ACTIVITY
Would you repeat every line of the data exactly?

INFORMATION SUPPLIED
□ □ □ □
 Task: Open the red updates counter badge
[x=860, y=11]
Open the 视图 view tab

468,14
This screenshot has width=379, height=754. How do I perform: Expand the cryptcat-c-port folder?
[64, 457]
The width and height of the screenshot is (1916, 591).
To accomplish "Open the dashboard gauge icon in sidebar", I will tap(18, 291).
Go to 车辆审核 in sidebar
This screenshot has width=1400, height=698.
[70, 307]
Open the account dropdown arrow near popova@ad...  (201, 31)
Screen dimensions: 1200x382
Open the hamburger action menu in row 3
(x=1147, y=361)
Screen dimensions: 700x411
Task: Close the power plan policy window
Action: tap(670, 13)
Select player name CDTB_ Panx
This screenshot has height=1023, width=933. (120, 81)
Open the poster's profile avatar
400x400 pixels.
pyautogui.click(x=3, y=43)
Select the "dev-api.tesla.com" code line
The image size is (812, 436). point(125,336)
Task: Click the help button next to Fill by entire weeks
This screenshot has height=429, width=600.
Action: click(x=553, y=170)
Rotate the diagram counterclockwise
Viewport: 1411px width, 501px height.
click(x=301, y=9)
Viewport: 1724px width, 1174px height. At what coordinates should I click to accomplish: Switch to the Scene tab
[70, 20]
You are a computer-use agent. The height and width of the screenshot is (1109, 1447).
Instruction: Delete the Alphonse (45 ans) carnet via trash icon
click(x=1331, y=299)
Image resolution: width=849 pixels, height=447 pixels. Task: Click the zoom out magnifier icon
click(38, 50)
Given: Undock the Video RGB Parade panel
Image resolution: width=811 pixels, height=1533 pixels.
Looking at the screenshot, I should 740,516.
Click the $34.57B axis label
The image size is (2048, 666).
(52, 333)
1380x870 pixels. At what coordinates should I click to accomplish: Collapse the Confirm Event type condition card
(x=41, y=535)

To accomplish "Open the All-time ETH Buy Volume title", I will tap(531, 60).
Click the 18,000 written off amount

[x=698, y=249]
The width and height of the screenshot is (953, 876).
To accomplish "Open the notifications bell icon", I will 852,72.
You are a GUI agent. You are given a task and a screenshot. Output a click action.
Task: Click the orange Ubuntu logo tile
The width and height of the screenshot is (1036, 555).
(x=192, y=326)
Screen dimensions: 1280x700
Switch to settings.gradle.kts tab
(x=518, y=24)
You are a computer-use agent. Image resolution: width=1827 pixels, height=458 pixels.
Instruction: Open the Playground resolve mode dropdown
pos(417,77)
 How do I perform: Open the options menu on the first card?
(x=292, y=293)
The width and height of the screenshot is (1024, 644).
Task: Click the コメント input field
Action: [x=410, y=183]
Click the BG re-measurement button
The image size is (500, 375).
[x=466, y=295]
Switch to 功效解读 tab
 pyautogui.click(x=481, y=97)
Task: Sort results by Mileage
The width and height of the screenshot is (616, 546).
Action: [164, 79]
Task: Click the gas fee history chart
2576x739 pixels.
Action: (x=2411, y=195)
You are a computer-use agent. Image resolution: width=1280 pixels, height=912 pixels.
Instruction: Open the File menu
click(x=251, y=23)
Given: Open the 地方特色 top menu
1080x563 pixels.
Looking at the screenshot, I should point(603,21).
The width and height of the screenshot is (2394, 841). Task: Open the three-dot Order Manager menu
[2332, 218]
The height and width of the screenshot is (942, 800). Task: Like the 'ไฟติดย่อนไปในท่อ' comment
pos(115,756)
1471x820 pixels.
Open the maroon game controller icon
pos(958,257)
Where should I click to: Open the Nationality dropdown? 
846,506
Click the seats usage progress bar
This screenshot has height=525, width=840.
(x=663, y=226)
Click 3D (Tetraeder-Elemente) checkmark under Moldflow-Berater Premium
□ □ □ □
EXERCISE RESULT
 Task: Open the red updates counter badge
[x=860, y=11]
Open the 视图 view tab

468,14
This screenshot has width=379, height=754. How do I perform: Expand the cryptcat-c-port folder?
[64, 457]
The width and height of the screenshot is (1916, 591).
To accomplish "Open the dashboard gauge icon in sidebar", I will tap(18, 291).
Go to 车辆审核 in sidebar
This screenshot has width=1400, height=698.
[70, 307]
Open the account dropdown arrow near popova@ad...  (201, 31)
Screen dimensions: 1200x382
Open the hamburger action menu in row 3
(x=1147, y=361)
Screen dimensions: 700x411
Task: Close the power plan policy window
Action: tap(670, 13)
Select player name CDTB_ Panx
This screenshot has height=1023, width=933. (120, 81)
Open the poster's profile avatar
400x400 pixels.
pyautogui.click(x=3, y=43)
Select the "dev-api.tesla.com" code line
The image size is (812, 436). point(125,336)
Task: Click the help button next to Fill by entire weeks
This screenshot has height=429, width=600.
Action: click(x=553, y=170)
Rotate the diagram counterclockwise
Viewport: 1411px width, 501px height.
click(x=301, y=9)
Viewport: 1724px width, 1174px height. At what coordinates should I click to accomplish: Switch to the Scene tab
[70, 20]
You are a computer-use agent. The height and width of the screenshot is (1109, 1447).
Instruction: Delete the Alphonse (45 ans) carnet via trash icon
click(x=1331, y=299)
Image resolution: width=849 pixels, height=447 pixels. Task: Click the zoom out magnifier icon
click(38, 50)
Given: Undock the Video RGB Parade panel
Image resolution: width=811 pixels, height=1533 pixels.
Looking at the screenshot, I should 740,516.
Click the $34.57B axis label
The image size is (2048, 666).
(52, 333)
1380x870 pixels. At what coordinates should I click to accomplish: Collapse the Confirm Event type condition card
(x=41, y=535)

To accomplish "Open the All-time ETH Buy Volume title", I will tap(531, 60).
Click the 18,000 written off amount

[x=698, y=249]
The width and height of the screenshot is (953, 876).
To accomplish "Open the notifications bell icon", I will 852,72.
You are a GUI agent. You are given a task and a screenshot. Output a click action.
Task: Click the orange Ubuntu logo tile
The width and height of the screenshot is (1036, 555).
(x=192, y=326)
Screen dimensions: 1280x700
Switch to settings.gradle.kts tab
(x=518, y=24)
You are a computer-use agent. Image resolution: width=1827 pixels, height=458 pixels.
Instruction: Open the Playground resolve mode dropdown
pos(417,77)
 How do I perform: Open the options menu on the first card?
(x=292, y=293)
The width and height of the screenshot is (1024, 644).
Task: Click the コメント input field
Action: [x=410, y=183]
Click the BG re-measurement button
The image size is (500, 375).
[x=466, y=295]
Switch to 功效解读 tab
 pyautogui.click(x=481, y=97)
Task: Sort results by Mileage
The width and height of the screenshot is (616, 546).
Action: [164, 79]
Task: Click the gas fee history chart
2576x739 pixels.
Action: (x=2411, y=195)
You are a computer-use agent. Image resolution: width=1280 pixels, height=912 pixels.
Instruction: Open the File menu
click(x=251, y=23)
Given: Open the 地方特色 top menu
1080x563 pixels.
Looking at the screenshot, I should point(603,21).
The width and height of the screenshot is (2394, 841). Task: Open the three-dot Order Manager menu
[2332, 218]
The height and width of the screenshot is (942, 800). Task: Like the 'ไฟติดย่อนไปในท่อ' comment
pos(115,756)
1471x820 pixels.
Open the maroon game controller icon
pos(958,257)
Where should I click to: Open the Nationality dropdown? 
846,506
Click the seats usage progress bar
This screenshot has height=525, width=840.
(x=663, y=226)
Click 3D (Tetraeder-Elemente) checkmark under Moldflow-Berater Premium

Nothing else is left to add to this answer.